Aberaeron is over 30%, I believe.
Robert Tyler

william dolben said...

Robert
I stand corrected. 17% was the figure for Aberaeron juniors (sad..). the secondary school was 30% Welsh at home in 2010 as you say
sorry

Anonymous said...

Anon 20:24 - the definition of 'several' is 'more than two but not many'. Therefore three is most definitely several! As others have already pointed out, secondary schools with more than 50% of their pupils drawn from Welsh speaking homes include Maes yr Yrfa, Dyffryn Teifi and Tregaron.

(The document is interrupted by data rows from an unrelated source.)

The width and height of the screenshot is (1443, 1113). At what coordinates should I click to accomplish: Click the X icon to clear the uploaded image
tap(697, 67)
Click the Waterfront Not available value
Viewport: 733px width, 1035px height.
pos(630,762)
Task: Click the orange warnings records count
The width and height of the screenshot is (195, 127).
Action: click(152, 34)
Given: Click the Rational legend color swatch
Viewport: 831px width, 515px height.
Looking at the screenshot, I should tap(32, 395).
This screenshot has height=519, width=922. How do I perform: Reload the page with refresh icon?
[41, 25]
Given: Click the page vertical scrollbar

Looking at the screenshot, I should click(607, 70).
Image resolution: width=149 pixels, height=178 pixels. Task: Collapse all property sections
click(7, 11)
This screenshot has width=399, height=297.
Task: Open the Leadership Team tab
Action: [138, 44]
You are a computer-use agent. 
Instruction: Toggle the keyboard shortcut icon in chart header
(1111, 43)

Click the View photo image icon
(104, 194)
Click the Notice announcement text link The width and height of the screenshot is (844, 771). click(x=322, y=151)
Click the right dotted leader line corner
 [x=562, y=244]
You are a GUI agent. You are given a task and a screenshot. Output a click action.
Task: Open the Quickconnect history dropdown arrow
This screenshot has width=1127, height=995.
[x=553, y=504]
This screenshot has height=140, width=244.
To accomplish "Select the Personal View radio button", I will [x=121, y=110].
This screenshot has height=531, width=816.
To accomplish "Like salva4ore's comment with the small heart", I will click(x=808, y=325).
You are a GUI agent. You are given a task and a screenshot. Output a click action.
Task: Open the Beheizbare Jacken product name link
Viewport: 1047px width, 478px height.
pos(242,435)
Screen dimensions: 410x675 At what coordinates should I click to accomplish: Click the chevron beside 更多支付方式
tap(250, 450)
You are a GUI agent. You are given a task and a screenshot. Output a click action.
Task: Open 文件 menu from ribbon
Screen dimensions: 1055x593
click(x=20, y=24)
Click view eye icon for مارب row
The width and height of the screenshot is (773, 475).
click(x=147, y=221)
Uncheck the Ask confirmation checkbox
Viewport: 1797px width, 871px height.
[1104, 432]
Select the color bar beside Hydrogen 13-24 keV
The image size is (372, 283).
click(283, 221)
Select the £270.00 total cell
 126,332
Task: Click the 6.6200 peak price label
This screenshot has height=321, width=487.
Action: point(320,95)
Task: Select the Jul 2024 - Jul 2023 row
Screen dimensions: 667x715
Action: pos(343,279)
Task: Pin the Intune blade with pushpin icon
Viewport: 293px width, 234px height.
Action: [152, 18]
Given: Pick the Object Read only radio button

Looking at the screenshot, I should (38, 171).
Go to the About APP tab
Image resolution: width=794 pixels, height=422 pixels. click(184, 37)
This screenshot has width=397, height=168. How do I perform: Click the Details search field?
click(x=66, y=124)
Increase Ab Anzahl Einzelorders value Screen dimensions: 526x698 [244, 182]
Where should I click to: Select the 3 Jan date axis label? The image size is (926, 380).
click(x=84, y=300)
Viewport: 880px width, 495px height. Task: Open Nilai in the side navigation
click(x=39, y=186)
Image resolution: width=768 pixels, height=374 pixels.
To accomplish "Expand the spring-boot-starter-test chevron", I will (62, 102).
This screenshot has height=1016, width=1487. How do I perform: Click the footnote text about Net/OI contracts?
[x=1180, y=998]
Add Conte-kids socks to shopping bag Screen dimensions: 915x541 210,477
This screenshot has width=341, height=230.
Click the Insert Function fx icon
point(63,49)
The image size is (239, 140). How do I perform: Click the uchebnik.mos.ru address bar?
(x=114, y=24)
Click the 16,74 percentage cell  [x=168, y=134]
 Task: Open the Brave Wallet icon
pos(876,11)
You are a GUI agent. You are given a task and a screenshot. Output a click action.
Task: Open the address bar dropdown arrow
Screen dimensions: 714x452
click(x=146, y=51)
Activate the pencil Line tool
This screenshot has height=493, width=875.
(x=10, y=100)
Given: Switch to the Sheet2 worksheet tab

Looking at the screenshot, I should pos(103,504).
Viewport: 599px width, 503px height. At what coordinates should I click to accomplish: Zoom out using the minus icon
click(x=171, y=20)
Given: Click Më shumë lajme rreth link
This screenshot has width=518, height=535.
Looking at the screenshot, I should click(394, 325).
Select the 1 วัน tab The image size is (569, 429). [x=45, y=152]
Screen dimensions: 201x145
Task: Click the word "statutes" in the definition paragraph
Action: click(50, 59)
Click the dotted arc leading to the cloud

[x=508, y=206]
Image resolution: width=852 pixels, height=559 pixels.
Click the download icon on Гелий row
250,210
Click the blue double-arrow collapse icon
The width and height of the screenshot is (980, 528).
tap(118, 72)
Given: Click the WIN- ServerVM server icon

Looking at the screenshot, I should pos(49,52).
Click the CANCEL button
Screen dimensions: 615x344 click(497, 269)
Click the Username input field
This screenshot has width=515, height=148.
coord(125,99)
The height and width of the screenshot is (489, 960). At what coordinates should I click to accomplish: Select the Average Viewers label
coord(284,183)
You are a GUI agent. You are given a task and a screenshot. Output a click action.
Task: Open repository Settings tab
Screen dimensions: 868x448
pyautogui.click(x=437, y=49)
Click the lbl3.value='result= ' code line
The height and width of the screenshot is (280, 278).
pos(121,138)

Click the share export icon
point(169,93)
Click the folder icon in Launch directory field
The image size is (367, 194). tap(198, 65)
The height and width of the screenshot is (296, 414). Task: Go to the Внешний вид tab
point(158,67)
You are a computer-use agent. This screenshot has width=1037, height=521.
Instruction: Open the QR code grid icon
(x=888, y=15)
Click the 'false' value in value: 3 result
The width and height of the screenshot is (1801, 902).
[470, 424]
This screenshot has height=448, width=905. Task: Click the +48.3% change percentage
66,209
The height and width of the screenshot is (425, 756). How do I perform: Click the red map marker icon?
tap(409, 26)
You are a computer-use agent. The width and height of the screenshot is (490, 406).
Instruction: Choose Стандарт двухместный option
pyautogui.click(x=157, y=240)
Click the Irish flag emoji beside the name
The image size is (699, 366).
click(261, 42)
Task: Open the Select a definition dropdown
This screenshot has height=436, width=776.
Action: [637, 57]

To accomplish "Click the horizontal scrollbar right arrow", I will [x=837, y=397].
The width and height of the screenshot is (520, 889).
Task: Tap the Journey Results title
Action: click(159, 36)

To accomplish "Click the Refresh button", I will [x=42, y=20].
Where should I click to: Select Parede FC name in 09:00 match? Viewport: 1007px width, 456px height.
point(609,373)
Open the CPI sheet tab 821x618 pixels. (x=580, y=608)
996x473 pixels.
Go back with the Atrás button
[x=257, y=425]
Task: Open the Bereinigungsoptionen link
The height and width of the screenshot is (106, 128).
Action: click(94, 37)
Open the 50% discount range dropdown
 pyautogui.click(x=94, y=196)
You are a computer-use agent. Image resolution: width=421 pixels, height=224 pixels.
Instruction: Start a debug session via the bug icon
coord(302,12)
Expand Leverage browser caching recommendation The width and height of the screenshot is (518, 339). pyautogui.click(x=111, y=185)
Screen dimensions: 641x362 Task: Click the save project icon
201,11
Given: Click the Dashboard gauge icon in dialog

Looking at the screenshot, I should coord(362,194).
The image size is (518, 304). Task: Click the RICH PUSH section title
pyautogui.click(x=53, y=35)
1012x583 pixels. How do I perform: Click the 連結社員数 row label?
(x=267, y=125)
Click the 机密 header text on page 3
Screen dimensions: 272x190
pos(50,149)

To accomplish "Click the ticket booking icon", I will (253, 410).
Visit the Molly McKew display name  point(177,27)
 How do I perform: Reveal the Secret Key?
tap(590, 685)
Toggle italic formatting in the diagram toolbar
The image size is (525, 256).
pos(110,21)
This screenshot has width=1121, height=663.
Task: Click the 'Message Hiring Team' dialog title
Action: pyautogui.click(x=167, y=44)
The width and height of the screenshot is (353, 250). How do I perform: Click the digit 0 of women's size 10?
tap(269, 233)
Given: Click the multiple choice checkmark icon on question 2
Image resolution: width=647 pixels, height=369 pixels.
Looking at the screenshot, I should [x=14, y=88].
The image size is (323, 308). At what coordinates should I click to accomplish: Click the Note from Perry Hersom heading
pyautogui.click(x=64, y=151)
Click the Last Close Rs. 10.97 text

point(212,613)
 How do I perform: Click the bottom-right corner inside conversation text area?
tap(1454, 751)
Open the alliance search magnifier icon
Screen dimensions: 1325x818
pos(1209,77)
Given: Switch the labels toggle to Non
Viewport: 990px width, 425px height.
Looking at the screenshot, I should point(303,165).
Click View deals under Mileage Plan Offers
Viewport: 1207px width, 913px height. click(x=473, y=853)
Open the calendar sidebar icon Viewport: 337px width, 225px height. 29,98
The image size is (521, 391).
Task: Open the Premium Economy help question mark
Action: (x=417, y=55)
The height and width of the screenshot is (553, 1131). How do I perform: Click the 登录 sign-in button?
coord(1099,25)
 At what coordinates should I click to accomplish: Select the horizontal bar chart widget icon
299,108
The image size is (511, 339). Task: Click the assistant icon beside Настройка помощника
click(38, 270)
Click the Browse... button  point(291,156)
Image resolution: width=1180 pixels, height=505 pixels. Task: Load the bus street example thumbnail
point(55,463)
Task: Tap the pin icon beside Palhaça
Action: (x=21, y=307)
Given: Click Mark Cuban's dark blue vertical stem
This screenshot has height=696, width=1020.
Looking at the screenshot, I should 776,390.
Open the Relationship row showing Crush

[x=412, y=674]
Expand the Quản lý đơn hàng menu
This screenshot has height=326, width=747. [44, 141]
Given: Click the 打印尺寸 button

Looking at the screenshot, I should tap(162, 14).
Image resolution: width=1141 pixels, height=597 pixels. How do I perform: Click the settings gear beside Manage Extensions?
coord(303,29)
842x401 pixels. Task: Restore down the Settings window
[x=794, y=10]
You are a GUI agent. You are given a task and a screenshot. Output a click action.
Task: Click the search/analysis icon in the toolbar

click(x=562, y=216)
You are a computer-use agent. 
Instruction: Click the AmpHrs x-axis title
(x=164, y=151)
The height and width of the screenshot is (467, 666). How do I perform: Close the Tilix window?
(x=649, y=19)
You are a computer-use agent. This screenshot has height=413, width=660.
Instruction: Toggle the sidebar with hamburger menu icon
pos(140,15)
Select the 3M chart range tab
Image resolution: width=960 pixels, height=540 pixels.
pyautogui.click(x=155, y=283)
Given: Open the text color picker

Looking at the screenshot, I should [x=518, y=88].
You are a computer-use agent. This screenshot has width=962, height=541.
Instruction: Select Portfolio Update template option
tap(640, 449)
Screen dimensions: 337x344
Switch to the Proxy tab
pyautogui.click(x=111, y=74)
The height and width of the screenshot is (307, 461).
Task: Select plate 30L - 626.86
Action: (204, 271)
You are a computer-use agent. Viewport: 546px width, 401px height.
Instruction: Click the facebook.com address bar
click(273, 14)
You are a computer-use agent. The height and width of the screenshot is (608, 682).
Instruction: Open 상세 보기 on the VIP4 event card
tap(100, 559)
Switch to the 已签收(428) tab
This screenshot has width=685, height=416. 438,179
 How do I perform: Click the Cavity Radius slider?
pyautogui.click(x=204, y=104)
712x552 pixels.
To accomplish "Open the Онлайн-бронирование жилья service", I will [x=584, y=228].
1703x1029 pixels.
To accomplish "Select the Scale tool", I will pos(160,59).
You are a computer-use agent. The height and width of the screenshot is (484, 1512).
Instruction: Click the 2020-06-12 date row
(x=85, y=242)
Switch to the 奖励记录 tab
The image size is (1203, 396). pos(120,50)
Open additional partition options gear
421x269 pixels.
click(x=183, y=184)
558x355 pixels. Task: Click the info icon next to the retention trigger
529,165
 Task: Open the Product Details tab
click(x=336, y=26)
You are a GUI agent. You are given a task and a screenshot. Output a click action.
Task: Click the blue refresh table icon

I think you can also effectively add Bro Myrddin to that list for reasons that will become apparent if you read the inspection report.

Anonymous said...

Bro Myrddin is 47% and is the only designated WM in the town. If three equals several, I'm a chocolate watch.
Also Maes Yr Yrfa and Dyff Teif are designated WM with the EM counterparts being overwhelmingly English.

Anonymous said...

Anon 22:43. There is no debate about the meaning of several. Buy a dictionary (or look at those available free on-line).

Anonymous said...

The only non-designated WM school in the southern half of Wales with a WS maj is Tregaron (just). Tregaron has also been well under in previous Estyn reports. Maes yr Yrfa and its EM counterpart are due to merge shorlt leaving the WS native speakers in a clear minority.
The same applies to primary schools with less than 5 WS first lang maj.

MH said...

For any who are keeping tracks on what's happening, Cardiff have just published a Consultation document, which is on ths page.

In fact, the document and maps seem to be remarkably similar to what I wrote ... but that's a good thing.

On reading through it, it is a little bit of a surprise to see that Cardiff are holding open the possibility of any of these six sites being used as a Welsh-medium school, including the ones which currently house English-medium schools. That would, of course, mean closing down the EM school concerned.

Although I welcome this extra flexibility, it does sound like a recipe for potential conflict. And I think it would be better to avoid that sort of conflict if possible.